By Edward Cody
Saturday, November 20, 2010; 6:46 PM
LISBON - Russia agreed Saturday to cooperate with NATO on building a U.S.-planned anti-missile network in Europe as part of what was described as a new era in security relations between the former Cold War enemies.
The accord, announced at a NATO summit in Lisbon, symbolized a conclusion by the United States and its main European allies that Russia is not a threat to be protected from but a potential ally in girding the continent against possible ballistic missile attacks from Iran or elsewhere.
"We see Russia as a partner, not an adversary," President Obama said, hailing the NATO-Russian accord.
President Dmitri Medvedev warned, however, that Russia's cooperation must be "a full-fledged strategic partnership between Russia and NATO" and not just a nod in Moscow's direction to spare Russian feelings while Europe tends to its own defenses in tandem with the United States.
"Otherwise, it's a no-go," he said at a news conference here. "Everybody's clear that the missile defense system will be useful only when it is universal. I'll be blunt with you, we need to sort it out."
The NATO secretary general, Anders Fogh Rasmussen, said NATO countries and Russia will immediately revive cooperation on theater missile defenses for troop protection and launch a joint, six-month analysis of how Russia could be part of the broader, Europe-wide coverage being planned for deployment in the years ahead.
"This is of real political importance," Rasmussen said.

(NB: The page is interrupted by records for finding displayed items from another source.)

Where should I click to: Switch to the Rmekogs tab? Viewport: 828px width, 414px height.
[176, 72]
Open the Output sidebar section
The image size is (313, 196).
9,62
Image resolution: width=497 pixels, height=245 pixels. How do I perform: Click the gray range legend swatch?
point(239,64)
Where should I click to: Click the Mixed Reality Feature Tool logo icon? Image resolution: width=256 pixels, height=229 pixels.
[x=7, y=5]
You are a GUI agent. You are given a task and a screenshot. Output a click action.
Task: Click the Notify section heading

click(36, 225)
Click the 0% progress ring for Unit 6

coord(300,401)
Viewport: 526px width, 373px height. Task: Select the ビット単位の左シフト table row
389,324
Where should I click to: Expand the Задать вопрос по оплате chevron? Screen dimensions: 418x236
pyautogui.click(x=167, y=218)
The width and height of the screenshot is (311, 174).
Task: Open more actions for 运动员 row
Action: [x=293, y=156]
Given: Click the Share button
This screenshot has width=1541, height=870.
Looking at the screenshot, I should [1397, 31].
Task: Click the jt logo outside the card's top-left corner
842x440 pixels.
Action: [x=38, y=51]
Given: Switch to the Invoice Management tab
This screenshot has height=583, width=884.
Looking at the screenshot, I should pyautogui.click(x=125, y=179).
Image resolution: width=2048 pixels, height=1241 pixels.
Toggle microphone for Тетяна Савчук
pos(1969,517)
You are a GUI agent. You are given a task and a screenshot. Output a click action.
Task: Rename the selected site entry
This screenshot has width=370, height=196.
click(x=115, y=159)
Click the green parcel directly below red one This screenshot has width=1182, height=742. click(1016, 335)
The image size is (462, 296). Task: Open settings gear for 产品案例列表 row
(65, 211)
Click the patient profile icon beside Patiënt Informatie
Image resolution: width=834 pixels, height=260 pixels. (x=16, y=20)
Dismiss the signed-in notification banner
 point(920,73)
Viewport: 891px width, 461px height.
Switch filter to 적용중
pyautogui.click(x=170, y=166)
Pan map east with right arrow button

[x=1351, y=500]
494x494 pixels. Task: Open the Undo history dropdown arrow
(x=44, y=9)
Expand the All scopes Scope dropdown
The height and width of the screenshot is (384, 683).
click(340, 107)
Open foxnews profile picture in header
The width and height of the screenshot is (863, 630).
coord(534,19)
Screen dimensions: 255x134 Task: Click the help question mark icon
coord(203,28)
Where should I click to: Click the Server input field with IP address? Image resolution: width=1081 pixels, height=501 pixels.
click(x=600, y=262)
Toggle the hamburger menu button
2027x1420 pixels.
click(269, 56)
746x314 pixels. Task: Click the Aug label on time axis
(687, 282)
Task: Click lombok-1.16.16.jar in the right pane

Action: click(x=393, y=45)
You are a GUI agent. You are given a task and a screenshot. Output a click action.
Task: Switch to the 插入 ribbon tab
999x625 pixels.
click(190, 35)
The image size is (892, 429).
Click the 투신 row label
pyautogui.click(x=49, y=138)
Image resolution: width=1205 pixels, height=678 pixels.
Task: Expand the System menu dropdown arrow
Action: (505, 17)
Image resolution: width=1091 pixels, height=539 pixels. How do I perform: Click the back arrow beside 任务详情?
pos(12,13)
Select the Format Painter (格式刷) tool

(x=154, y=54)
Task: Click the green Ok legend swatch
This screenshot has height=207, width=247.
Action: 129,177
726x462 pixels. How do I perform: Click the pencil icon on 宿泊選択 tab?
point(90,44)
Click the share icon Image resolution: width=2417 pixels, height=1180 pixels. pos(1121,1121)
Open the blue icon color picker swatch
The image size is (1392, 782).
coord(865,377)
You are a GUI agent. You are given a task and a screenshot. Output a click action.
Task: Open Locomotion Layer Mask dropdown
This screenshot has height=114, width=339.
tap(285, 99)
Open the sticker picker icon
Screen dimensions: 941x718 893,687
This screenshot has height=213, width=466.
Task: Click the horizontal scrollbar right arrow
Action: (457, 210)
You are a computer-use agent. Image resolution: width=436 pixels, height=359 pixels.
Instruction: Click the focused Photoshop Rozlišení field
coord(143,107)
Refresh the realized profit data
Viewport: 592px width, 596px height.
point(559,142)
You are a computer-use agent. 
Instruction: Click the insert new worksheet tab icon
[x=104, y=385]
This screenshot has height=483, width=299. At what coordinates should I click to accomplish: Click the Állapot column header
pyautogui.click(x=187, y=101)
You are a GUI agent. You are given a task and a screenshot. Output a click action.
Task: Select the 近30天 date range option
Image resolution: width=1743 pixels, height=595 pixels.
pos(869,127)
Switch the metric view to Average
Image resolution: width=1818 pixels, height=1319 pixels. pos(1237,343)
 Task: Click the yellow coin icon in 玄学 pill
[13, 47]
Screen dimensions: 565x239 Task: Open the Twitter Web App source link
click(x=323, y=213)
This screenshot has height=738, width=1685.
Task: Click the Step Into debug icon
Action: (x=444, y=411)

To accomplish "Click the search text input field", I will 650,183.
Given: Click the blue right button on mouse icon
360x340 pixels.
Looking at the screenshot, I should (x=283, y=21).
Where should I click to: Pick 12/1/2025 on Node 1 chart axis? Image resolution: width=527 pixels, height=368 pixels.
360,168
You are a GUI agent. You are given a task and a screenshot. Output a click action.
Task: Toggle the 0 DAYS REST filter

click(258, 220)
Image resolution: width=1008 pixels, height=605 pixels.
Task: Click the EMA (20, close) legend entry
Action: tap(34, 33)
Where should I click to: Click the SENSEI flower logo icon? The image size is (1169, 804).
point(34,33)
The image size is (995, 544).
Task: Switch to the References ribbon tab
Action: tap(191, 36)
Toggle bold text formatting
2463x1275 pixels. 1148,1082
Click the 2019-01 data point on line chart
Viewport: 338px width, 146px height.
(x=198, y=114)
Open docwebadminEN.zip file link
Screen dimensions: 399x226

Earlier troop protection cooperation, from 2002 to 2008, included an attempt to define similar terminologies and several joint exercises, a senior NATO official said. But the cooperation, under the aegis of a forum called the NATO-Russia Council, was suspended after Russia invaded secessionist Georgian territories in summer 2008.
The accords announced in Lisbon marked a resuscitation of the council but also, according to Rasmussen, took the prospect of security cooperation with Russia to an unprecedented level, perhaps including integration with the European missile defense network.
In that vein, Russia also agreed to increase cooperation with the NATO allies in combating terrorism, narcotics smuggling and piracy. In addition, it promised to allow increased transit of non-lethal NATO equipment and supplies across Russian territory to and from the U.S.-led war in Afghanistan.
"This is indeed a historic event," Medvedev said, joining the chorus of European leaders saluting what they called a milestone. "I also use the term historic today, meaning we have traveled a long distance."
Seeking to avoid confrontation, NATO's announcement of its plans for missile defenses carefully avoided specifying that they would be designed to protect from an Iranian ballistic missile. But French President Nicolas Sarkozy, speaking with his customary edge, brushed aside such niceties and told a group of reporters, "The threat comes from Iran."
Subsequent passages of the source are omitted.